New biodegradable composites for food packaging

15 September 2014
Mara Cunha, José A. Covas, Loïc Hilliou, Marie-Alix Berthet, Ricardo Pereira, and António A. Vicente
Beer spent grain fibers are a biodegradable waste resource that forms breathable thin films by conventional extrusion film blowing under processing conditions scalable to industrial production.

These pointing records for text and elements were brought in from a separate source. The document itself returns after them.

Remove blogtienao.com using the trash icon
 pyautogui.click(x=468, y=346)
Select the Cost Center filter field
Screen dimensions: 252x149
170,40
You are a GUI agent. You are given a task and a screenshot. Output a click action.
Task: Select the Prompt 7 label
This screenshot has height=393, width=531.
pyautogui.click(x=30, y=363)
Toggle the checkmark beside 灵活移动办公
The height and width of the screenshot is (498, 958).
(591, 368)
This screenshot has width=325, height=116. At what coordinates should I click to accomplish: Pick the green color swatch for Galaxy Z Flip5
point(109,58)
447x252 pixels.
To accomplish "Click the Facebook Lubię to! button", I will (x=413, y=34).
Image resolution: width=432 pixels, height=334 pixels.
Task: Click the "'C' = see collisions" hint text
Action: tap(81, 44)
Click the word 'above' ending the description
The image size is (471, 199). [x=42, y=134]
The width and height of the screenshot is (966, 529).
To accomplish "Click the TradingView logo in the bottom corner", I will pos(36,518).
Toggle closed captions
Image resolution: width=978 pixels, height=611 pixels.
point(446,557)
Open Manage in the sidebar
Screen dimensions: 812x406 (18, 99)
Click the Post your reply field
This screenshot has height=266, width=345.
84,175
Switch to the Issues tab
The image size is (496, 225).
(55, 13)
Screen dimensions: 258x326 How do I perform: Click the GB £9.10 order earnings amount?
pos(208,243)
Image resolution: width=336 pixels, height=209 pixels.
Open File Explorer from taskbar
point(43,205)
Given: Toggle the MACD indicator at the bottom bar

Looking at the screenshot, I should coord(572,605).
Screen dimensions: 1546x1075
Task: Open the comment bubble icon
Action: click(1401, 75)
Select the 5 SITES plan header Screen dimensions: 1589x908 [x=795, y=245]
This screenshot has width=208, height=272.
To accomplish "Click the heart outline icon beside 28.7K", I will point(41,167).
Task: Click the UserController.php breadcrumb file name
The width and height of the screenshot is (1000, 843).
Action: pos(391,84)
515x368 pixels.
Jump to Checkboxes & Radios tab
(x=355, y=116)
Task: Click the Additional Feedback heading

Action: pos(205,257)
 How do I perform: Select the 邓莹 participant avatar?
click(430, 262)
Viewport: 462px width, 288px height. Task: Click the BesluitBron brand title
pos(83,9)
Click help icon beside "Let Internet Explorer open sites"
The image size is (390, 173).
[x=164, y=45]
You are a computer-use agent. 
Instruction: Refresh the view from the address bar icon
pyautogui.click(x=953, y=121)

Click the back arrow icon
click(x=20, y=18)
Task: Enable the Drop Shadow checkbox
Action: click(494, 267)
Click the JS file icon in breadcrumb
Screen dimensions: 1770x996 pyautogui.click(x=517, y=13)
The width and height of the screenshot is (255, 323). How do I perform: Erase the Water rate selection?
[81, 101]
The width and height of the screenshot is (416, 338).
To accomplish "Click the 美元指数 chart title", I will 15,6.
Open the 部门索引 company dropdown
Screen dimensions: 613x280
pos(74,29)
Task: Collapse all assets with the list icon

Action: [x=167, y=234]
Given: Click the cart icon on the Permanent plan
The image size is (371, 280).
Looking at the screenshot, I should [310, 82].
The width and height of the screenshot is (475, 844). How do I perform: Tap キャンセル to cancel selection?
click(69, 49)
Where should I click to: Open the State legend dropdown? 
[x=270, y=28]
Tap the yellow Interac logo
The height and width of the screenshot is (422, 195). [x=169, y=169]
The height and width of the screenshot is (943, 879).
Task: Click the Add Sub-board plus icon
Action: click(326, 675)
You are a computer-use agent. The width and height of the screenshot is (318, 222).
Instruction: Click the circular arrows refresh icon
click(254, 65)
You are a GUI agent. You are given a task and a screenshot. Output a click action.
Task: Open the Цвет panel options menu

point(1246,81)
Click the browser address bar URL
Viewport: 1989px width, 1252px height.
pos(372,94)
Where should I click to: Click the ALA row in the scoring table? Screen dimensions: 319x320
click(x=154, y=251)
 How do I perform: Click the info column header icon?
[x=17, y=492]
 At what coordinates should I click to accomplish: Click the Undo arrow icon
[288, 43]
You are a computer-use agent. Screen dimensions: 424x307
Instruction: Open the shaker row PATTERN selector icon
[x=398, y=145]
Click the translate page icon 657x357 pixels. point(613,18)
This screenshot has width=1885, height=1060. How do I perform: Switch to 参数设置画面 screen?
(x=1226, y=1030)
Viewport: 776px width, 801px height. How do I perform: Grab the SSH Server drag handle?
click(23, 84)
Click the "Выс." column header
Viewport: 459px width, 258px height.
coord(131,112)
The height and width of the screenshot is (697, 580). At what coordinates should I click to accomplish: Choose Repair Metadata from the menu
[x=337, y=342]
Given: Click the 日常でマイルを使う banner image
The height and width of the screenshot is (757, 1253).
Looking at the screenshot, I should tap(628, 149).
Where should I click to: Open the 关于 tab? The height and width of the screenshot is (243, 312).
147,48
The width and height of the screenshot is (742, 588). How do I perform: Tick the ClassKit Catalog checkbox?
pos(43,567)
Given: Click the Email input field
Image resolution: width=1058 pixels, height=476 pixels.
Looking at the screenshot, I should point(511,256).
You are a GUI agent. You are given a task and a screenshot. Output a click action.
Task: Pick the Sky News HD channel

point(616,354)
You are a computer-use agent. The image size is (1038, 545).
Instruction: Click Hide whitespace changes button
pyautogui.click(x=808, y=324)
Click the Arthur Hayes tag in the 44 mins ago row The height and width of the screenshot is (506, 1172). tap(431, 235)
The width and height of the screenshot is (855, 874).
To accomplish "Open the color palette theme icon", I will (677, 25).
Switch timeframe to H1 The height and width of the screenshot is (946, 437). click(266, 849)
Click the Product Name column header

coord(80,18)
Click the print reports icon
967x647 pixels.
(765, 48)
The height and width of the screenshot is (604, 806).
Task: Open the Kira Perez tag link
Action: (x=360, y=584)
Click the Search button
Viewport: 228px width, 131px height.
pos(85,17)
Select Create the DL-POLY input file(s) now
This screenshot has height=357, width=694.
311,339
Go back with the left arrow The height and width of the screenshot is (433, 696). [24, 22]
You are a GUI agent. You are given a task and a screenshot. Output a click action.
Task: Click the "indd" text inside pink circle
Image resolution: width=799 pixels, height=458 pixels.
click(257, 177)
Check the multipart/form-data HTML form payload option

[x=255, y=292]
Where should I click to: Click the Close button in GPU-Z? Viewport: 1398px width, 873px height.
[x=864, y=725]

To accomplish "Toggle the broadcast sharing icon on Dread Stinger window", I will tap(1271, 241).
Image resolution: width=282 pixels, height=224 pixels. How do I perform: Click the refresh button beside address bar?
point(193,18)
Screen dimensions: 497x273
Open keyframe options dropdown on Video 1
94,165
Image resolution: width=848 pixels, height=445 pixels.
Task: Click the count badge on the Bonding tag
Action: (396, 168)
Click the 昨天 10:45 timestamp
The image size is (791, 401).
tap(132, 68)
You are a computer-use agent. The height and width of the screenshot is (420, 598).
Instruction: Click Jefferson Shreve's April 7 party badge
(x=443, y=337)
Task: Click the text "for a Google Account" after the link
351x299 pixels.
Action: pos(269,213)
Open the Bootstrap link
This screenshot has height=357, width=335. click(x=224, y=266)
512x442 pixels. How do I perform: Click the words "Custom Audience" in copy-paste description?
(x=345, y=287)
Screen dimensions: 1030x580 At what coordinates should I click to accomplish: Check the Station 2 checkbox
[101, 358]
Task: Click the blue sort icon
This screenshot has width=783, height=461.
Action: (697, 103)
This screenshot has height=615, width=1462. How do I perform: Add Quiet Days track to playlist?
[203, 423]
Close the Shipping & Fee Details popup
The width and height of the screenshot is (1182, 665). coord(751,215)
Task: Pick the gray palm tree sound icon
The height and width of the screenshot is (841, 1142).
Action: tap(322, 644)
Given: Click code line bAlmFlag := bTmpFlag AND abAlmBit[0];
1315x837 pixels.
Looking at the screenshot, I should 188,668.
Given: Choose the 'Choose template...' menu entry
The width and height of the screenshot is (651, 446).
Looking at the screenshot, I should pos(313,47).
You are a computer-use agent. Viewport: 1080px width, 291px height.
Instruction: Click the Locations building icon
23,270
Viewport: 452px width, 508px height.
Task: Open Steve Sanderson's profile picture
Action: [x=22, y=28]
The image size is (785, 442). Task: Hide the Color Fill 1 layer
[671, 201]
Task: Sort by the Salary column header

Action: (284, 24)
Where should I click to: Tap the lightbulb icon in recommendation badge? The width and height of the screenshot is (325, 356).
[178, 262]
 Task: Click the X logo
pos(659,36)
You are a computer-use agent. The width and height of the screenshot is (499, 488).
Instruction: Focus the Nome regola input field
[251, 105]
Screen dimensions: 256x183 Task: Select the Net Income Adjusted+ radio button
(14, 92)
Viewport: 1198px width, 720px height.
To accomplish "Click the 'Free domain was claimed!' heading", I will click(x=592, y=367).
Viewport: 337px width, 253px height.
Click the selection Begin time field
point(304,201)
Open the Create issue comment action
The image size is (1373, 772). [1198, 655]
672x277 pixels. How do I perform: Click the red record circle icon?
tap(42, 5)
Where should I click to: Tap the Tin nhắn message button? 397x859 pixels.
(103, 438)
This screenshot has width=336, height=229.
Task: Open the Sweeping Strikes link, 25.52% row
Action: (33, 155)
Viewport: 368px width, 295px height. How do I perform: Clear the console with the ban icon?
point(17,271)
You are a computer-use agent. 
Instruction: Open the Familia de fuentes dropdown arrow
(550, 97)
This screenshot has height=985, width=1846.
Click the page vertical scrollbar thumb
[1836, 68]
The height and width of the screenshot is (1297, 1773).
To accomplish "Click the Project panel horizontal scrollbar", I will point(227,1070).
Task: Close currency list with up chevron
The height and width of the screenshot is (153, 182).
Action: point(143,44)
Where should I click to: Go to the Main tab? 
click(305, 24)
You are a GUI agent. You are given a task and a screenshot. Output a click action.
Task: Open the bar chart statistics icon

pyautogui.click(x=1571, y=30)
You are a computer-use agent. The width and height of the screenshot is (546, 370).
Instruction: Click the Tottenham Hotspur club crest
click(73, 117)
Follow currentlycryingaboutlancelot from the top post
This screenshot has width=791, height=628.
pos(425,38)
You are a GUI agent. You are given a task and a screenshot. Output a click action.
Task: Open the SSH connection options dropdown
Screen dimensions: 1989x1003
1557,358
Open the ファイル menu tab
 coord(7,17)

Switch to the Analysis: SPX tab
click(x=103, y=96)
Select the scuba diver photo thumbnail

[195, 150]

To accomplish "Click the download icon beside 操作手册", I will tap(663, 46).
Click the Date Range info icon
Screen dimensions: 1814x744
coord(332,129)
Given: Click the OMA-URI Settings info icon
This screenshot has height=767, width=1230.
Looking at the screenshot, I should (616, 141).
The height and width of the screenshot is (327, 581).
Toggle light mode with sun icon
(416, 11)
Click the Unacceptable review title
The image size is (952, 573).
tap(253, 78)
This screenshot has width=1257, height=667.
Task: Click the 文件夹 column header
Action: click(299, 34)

Polyhydroxyalkanoates (PHAs) are biopolyesters produced by micro-organisms cultivated in carbon substrates. PHAs degrade in soil, sludge, or seawater at room temperature. As such, they are good candidates for food packaging applications where the container is to be degraded in the same stream as the food product. However, PHAs are expensive and possess reduced melt processability. Thus, most PHA-based biocomposites are formulated with cheap fillers and other additives and then processed by compression or injection molding.1Despite the relevance of this technology for the production of thin film for food packaging, there are no reports in the open literature about biocomposites designed for conventional extrusion film blowing. Indeed, existing biodegradable solutions rely on oil-based biodegradable plastics, or are not compostable.2 We transformed beer spent grains, a food industry by-product, into fibers,3 which we then used as fillers to reduce the cost and improve the viscoelastic properties of a commercial PHA.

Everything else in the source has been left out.